I have had Paulie a year now and I am so excited to tell you about our feather-picking breakthrough.
He is a blue crown about 21 or 22. Don’t know anything about his past for sure, but from his behavior with me I suspect it goes something like this: young girl gets bird and loves it for about 15 years but thinks of it more as a pet – tacitly accepting the fiction that humans are superior to other creatures and only humans have a sense of self and the ability of symbolic/abstract thinking. Paulie accepts his boring cage-bound life because he knows he is loved and gets to eat yummy seeds all the time. He starts chewing on his feathers. She gets married. For five years she progressively isolates Paulie (who starts to become very depressed) but fights with the husband about keeping him. Husband wears glasses and doesn’t like the bird and sometimes kicks him. Paulie tries to bite him regularly. Then the couple has a baby. The girl totally forgets Paulie, whose depression and behavior problems worsen. Paulie bites the baby and the girl loses her standing in the fight to keep him. They give him up right after his yearly molt, when his feathers look the best, hoping he will find a good home that way. The girl feels terrible, but accepts the logic that because Paulie bit the baby the “pet” must go and submits to her husband. After 20 years, Paulie finds himself abandoned, when he did nothing wrong, in totally new surroundings, with overwhelming loss and grief – and he is an old old bird and very set in his ways which makes it that much worse. Then I take him home.
From the moment I got him he picked constantly, but my efforts were initially concentrated on solving the problem by providing good environment and alleviating stress. His obesity, foot sores, lack of foraging, adjustment to sharing his human with another bird, and alleviating the stress caused by changing homes (and then moving immediately after when I moved for a new job), were pressing issues. The seasons are completely different here in Northern California, and it shocked his system and ultimately changed his molting patterns. His first molt in October was only a few chest feathers, tail feathers, and wing feathers. He molted four feathers from one wing, then four or five from the other wing… not alternating like they are supposed to. Same with his tail. Lost them all progressively on one side only. No bird could fly like that. And some flight/tail feathers molted out but then did not grow back till the next molt six months later (now). His molt programming got completely scrambled. He is a conure that refuses to bathe – so obviously something is wrong with him! Plus, with all my efforts his feather condition has not gotten much better.
The breakthrough came one day recently when he made himself bleed by chewing too much on a still-growing downie feather on his rump. He was molting - his first real molt with me - and itchy. It was driving him crazy and he was extra grumpy. I dabbed the blood away with a cotton ball soaked in warm water (he will only accept it warm) then dabbed the spot with a teenie bit of muprocin to keep it moist. He was shocked when he looked back and saw the sore was completely gone, and it felt better too. And I think it was that moment that he trusted me more, because he realized that I really *was* trying to help him and that I knew what I was doing.

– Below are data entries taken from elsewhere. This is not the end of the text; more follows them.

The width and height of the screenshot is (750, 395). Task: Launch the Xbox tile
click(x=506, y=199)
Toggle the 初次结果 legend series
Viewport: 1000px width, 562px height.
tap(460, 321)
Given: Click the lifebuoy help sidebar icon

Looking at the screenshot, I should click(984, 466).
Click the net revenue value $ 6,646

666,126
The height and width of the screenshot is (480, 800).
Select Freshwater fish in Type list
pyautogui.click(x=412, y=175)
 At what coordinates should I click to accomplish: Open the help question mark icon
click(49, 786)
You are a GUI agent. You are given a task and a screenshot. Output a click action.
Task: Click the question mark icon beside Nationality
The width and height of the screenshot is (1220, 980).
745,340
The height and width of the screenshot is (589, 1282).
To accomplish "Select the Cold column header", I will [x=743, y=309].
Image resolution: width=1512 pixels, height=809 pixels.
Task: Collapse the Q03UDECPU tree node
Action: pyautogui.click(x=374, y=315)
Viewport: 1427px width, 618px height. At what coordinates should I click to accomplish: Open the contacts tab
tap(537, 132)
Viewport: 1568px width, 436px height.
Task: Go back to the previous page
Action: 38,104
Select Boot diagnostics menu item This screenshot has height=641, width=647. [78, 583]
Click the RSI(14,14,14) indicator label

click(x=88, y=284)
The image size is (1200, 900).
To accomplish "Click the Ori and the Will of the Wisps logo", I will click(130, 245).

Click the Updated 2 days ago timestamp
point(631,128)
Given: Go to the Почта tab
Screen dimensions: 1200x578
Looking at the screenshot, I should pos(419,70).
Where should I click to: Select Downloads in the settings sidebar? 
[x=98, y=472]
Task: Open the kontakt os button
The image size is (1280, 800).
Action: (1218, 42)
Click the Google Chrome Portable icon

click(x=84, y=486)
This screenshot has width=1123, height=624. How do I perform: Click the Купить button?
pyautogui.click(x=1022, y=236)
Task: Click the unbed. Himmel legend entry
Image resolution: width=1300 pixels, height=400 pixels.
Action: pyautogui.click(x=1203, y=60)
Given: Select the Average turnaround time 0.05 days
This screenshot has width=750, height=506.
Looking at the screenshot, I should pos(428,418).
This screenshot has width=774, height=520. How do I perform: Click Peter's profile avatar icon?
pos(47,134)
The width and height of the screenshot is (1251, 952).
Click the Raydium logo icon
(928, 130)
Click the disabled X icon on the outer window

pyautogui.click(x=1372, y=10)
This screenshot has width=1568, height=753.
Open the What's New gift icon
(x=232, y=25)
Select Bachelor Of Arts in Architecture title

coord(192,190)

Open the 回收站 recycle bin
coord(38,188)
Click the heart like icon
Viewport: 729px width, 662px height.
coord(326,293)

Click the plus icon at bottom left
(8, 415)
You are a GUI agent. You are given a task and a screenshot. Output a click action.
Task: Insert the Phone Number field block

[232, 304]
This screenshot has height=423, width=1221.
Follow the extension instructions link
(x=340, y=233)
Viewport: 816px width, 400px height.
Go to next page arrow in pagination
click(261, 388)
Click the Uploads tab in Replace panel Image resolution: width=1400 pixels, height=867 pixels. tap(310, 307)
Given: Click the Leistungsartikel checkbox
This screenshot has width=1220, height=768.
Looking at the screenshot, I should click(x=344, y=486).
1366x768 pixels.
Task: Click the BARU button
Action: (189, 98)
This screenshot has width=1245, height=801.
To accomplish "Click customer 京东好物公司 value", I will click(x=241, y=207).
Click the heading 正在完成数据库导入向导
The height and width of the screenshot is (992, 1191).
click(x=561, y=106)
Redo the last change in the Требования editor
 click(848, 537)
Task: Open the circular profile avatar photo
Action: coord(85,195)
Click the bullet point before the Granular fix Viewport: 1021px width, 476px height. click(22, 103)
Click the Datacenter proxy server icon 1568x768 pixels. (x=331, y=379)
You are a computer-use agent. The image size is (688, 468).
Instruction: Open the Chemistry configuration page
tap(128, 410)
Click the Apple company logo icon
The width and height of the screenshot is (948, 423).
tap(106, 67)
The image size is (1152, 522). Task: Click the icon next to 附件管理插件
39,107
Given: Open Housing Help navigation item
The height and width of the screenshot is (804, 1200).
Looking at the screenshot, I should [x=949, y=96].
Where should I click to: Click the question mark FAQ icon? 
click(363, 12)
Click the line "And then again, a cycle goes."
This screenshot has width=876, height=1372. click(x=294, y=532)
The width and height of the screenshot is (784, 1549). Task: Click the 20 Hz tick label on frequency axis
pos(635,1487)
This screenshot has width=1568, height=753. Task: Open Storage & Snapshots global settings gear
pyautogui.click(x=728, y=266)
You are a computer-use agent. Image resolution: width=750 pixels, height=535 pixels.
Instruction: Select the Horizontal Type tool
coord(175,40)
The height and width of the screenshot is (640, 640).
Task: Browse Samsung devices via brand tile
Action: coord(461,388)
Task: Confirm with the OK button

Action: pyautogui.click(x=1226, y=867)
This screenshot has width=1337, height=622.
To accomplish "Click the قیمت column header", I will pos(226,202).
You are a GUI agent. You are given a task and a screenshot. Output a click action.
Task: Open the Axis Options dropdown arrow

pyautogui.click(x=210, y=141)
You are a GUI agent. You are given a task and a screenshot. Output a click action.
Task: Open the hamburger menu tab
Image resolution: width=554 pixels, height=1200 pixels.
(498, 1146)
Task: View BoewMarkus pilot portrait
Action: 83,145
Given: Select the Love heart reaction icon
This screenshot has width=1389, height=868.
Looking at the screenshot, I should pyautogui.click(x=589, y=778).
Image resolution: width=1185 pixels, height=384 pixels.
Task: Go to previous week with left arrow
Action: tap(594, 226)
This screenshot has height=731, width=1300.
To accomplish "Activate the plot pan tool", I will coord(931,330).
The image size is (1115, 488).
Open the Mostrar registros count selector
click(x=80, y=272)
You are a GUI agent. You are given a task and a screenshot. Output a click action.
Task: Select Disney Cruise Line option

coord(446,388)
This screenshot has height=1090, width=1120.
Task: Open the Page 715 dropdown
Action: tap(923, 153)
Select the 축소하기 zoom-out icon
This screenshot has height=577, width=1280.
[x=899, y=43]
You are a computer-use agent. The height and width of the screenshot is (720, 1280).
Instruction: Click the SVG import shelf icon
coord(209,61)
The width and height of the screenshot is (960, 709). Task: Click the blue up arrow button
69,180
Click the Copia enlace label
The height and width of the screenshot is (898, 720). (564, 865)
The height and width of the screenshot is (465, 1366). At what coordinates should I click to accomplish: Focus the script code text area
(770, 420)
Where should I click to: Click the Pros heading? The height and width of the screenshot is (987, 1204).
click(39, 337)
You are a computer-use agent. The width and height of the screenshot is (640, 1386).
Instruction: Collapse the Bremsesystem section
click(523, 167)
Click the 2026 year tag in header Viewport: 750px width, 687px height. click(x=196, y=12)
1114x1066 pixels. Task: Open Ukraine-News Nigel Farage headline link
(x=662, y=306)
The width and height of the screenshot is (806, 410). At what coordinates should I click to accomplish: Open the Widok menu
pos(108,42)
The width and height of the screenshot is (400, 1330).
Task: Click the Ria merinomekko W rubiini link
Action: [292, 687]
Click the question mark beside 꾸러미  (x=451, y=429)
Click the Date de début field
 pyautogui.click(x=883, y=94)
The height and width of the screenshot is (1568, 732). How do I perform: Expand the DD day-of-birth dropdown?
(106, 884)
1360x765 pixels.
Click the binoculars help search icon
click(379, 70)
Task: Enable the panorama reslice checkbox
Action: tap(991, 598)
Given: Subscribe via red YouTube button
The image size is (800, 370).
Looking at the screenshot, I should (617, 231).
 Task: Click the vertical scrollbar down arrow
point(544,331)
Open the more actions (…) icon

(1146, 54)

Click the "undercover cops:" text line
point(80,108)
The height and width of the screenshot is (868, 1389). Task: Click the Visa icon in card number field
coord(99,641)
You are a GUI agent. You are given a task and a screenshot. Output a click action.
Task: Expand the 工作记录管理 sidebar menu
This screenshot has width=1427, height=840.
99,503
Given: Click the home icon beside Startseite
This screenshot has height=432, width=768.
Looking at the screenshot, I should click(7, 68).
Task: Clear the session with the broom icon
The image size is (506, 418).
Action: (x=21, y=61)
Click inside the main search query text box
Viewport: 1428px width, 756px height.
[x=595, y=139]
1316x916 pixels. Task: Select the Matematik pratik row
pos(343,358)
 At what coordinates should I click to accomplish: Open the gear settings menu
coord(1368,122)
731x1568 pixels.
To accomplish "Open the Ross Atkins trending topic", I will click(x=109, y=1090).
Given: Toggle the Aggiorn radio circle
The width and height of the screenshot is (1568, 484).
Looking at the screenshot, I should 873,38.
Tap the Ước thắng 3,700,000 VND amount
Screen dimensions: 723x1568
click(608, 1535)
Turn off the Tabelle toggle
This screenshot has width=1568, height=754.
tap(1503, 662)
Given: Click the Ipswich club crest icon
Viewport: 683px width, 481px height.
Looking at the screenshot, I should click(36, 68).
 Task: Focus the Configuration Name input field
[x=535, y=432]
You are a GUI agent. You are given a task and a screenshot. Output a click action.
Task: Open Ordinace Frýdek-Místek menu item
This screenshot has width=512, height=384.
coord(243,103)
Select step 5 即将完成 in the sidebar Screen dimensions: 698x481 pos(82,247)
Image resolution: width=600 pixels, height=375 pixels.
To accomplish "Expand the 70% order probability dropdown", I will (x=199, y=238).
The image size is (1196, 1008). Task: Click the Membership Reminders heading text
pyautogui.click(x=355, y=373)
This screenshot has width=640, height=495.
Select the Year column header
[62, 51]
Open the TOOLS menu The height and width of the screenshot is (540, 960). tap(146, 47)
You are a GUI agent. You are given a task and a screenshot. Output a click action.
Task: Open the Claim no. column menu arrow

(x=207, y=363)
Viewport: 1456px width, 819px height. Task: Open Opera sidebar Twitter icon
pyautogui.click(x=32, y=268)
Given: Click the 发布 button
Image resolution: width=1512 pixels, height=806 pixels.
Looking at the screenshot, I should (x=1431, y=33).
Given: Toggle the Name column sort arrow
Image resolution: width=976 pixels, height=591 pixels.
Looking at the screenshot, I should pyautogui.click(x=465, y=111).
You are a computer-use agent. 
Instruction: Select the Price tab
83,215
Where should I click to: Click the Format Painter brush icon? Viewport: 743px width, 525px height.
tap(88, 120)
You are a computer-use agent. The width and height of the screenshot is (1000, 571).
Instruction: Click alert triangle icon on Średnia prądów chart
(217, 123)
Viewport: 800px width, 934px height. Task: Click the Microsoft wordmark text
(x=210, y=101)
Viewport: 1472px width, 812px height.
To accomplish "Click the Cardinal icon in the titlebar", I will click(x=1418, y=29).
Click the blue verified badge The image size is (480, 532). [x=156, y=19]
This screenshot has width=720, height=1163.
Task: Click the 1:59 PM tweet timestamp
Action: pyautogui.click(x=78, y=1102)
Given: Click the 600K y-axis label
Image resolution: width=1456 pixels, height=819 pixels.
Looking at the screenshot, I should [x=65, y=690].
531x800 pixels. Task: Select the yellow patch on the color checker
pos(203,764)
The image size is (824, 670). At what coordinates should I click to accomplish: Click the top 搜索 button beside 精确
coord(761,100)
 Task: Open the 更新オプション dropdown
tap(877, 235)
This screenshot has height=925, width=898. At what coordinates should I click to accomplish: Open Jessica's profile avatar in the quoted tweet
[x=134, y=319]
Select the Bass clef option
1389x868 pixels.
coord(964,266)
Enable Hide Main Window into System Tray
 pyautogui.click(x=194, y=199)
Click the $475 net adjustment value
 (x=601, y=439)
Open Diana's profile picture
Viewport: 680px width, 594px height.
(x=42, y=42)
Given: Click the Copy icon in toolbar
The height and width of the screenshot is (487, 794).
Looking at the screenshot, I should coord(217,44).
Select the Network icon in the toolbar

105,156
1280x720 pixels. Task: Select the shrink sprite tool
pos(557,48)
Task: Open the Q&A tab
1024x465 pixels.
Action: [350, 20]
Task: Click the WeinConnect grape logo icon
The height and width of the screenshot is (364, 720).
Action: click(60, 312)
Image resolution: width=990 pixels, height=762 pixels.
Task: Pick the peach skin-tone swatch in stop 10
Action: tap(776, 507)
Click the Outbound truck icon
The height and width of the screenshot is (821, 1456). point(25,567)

I had to capitalize on this.
I made him a collar a month or two prior when the molt started. Watching him, it was clear that his picking is compulsive in nature. So I wanted to redirect his gnawing behaviors away from his body. He accepted it immediately and chewed on the collar (mostly) instead of himself. He is skilled and can still reach almost every place on his body with the collar on, but it distracts him and he hates it so he chews on it instead most of the time. He really does try not to pick, but he can’t always seem to stop even though he wants to. And he gets frustrated with himself. I started reinforcement training with the collar when we had our breakthrough. The command is “no picking” and if he refrains from touching his feathers I take the collar off. He tried very hard, but sometimes he refused to “play along” because he just had to pick at himself or he was going to die. You know its bad when the urge to pick is stronger than the hatred for the collar.
I bit the bullet and took him in for the follicle test even though I couldn’t afford it. As I put it to the vet “Paulie is an old man and he does not have time to wait for me to be able to afford it.” The results showed he has some sort of allergy. Also, he has a lot of scarring in the follicles from digging at them constantly. For two weeks now I have been giving him Benadryl and it is a cherry-flavored miracle cure. He still picks constantly – but he is able to stop himself now when I ask him to. Within two days he had earned the right to go to bed without his collar on!
The problem of his compulsive behavior is going to be hard to break, but with allergy medication I feel like it is no longer impossible.